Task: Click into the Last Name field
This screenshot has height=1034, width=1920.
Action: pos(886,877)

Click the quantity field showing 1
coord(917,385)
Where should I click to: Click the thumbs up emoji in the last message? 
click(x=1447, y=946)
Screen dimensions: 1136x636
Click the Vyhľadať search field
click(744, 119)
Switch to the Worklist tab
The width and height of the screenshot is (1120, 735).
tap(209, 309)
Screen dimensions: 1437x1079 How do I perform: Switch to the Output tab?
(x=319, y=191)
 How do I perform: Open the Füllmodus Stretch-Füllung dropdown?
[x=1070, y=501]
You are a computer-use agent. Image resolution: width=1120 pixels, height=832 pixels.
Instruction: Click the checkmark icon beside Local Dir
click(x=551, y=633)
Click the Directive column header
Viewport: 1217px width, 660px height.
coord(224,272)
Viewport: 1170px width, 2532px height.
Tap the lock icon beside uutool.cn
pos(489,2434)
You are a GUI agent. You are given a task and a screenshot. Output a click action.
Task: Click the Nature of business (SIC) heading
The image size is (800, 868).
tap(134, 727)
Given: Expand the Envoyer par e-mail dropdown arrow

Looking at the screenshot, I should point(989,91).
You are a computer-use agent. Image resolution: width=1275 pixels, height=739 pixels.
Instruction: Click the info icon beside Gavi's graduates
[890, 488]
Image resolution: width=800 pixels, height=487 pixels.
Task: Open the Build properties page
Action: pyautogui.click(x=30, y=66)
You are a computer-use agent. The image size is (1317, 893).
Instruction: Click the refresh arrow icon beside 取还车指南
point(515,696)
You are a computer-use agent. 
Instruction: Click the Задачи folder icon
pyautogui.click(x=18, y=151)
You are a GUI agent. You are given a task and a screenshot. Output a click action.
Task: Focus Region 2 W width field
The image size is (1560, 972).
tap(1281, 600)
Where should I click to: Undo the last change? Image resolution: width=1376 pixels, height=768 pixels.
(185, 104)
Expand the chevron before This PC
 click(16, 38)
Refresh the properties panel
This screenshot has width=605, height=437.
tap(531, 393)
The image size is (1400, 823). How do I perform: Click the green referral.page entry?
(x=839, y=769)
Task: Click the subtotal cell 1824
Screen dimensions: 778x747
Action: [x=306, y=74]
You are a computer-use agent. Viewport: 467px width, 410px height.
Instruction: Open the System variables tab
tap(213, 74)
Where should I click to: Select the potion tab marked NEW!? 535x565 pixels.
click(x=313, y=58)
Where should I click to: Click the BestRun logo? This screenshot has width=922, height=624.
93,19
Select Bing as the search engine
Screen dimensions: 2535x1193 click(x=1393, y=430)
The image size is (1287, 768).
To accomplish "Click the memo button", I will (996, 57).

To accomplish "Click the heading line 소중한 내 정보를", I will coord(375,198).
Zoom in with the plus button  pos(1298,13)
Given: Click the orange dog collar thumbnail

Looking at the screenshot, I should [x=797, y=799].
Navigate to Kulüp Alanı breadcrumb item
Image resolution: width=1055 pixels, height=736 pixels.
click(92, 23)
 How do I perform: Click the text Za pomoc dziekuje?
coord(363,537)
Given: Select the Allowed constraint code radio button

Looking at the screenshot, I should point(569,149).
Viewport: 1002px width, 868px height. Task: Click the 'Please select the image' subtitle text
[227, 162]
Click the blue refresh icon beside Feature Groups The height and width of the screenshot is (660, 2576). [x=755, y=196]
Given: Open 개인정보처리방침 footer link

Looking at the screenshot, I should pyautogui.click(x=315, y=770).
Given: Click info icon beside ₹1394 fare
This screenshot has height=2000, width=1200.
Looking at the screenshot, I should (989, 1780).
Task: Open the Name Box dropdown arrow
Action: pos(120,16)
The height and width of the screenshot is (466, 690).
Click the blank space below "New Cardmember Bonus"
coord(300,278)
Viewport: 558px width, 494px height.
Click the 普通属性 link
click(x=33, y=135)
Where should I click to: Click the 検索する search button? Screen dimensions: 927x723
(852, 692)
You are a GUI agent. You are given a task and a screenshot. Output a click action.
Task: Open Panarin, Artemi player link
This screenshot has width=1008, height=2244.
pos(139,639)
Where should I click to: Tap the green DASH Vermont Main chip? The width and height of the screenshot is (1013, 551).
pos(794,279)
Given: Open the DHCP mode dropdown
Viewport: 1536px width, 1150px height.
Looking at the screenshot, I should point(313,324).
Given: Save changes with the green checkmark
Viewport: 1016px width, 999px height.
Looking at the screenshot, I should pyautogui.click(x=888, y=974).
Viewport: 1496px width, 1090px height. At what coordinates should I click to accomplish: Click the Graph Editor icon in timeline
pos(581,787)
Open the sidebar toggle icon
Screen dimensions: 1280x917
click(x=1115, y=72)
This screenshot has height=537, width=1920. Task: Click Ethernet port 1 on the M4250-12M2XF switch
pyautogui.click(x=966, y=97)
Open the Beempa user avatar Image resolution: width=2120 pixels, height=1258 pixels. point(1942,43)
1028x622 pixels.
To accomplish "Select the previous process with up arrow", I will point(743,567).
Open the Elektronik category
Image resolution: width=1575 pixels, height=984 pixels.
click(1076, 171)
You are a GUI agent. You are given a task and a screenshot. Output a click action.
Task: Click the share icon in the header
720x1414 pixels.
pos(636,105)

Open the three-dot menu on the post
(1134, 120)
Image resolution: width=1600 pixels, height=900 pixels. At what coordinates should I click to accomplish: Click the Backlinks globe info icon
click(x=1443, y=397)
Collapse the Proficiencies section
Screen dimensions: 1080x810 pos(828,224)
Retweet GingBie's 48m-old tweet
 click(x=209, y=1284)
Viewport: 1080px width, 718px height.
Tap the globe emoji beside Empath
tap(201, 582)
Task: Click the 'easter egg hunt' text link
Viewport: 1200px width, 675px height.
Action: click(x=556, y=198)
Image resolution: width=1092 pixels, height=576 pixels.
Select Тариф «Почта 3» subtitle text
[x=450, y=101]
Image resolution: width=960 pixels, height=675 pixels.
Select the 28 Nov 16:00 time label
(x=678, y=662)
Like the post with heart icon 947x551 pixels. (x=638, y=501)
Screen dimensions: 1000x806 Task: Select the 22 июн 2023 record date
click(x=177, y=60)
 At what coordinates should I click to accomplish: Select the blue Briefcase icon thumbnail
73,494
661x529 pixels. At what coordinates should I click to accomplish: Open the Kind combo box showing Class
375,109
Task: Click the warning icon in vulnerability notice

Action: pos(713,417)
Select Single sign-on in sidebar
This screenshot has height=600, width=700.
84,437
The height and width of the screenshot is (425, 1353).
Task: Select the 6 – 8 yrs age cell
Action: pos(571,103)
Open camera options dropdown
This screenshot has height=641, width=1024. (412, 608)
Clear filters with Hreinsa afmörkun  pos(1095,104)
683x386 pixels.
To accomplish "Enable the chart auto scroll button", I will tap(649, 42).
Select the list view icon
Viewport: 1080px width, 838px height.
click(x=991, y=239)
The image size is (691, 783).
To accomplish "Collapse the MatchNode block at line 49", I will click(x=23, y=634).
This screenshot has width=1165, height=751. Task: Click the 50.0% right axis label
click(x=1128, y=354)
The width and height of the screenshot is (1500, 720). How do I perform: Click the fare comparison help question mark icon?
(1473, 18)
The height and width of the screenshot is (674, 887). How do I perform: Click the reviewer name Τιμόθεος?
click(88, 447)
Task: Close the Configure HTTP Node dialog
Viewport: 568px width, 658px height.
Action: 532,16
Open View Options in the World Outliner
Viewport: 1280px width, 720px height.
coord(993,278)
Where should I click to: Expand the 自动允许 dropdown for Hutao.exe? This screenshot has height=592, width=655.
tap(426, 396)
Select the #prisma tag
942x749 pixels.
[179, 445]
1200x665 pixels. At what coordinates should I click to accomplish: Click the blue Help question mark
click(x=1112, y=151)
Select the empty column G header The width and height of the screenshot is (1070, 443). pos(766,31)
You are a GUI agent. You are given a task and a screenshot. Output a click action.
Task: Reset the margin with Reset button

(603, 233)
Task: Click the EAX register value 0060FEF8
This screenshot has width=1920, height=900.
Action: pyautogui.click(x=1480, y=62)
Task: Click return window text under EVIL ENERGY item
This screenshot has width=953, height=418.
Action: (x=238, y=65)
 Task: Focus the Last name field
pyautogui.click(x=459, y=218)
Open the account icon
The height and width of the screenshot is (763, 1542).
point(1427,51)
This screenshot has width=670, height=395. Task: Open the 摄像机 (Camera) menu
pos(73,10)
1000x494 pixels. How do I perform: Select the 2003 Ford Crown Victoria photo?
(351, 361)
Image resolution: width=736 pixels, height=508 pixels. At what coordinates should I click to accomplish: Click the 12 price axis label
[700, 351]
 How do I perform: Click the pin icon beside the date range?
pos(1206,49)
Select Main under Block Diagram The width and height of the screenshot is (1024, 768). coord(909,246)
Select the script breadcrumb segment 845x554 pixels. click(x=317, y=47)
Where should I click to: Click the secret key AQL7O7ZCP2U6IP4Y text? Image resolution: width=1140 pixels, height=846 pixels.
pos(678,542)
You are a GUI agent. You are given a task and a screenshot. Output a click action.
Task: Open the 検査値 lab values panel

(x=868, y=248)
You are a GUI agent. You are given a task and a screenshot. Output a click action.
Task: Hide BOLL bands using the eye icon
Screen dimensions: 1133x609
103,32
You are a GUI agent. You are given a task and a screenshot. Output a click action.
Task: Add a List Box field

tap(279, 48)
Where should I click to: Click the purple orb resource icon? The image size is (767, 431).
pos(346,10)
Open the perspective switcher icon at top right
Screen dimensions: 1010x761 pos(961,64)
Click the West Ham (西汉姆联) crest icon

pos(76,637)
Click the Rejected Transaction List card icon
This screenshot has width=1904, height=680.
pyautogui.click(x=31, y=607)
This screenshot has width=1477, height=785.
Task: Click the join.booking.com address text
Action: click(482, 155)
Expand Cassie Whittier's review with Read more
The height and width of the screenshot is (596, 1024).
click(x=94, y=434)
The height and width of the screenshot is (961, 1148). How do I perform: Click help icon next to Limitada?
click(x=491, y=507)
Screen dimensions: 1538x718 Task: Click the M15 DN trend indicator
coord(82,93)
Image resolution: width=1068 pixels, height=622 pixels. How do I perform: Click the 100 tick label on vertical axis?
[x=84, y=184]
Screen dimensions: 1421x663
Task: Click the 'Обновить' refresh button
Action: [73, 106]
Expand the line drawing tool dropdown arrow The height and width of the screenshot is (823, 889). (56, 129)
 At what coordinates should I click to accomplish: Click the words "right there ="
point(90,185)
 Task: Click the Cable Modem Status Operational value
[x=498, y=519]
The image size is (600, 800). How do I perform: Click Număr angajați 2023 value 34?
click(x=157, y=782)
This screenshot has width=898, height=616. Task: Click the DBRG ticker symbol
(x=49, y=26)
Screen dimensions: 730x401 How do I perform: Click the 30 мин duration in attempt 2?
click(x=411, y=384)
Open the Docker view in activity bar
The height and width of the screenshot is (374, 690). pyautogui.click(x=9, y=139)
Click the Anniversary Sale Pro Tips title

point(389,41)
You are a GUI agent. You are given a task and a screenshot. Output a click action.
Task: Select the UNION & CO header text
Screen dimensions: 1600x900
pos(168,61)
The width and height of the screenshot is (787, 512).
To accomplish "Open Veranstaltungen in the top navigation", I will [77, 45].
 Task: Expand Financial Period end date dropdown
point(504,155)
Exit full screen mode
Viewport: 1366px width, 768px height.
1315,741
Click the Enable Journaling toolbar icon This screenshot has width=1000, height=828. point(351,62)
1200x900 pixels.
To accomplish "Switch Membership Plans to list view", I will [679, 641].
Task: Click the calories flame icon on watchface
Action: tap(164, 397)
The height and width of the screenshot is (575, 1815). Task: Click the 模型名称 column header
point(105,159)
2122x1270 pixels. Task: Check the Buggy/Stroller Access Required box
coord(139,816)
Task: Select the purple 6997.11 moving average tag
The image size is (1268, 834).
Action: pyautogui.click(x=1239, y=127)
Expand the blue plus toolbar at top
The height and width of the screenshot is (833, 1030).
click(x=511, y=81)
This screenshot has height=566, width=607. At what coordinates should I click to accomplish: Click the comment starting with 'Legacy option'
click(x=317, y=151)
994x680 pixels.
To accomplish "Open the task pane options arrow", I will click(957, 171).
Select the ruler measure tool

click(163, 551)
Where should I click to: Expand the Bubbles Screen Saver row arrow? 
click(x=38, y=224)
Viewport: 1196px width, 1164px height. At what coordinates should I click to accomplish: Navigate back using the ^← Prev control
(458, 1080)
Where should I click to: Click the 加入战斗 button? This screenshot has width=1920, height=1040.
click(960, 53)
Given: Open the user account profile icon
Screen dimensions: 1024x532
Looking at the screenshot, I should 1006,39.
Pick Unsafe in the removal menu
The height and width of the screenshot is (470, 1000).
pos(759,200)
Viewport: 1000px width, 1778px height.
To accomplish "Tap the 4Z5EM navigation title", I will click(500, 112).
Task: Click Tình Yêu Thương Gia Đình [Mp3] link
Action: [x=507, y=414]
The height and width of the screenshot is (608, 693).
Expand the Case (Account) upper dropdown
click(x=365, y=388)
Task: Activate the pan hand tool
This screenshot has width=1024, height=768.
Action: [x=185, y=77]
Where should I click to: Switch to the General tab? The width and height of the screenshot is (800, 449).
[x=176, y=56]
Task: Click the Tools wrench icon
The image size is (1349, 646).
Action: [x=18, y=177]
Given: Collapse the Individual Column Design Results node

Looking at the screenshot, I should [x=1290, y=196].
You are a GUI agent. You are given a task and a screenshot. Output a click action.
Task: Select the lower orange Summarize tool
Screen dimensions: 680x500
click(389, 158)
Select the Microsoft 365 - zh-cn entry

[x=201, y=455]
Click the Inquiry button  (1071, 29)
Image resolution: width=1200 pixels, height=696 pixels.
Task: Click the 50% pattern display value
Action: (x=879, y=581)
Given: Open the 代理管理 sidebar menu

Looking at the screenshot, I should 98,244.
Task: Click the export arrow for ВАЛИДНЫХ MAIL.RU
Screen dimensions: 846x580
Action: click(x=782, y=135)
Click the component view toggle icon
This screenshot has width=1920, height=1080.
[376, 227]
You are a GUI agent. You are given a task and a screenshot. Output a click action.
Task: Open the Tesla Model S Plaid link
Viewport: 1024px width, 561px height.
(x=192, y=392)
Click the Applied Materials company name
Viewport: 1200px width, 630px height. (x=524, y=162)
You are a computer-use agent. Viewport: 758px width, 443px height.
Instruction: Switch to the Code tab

+++++

- _TASK INSTRUCTIONS_: Take the lines above from the one containing "Task: Click the subtotal cell 1824" to the one containing "Zoom in with" and retype them exactly, both ends included, with nothing added.

- _WRITTEN RESPONSE_:
Task: Click the subtotal cell 1824
Screen dimensions: 778x747
Action: [x=306, y=74]
You are a computer-use agent. Viewport: 467px width, 410px height.
Instruction: Open the System variables tab
tap(213, 74)
Where should I click to: Select the potion tab marked NEW!? 535x565 pixels.
click(x=313, y=58)
Where should I click to: Click the BestRun logo? This screenshot has width=922, height=624.
93,19
Select Bing as the search engine
Screen dimensions: 2535x1193 click(x=1393, y=430)
The image size is (1287, 768).
To accomplish "Click the memo button", I will (996, 57).

To accomplish "Click the heading line 소중한 내 정보를", I will coord(375,198).
Zoom in with the plus button  pos(1298,13)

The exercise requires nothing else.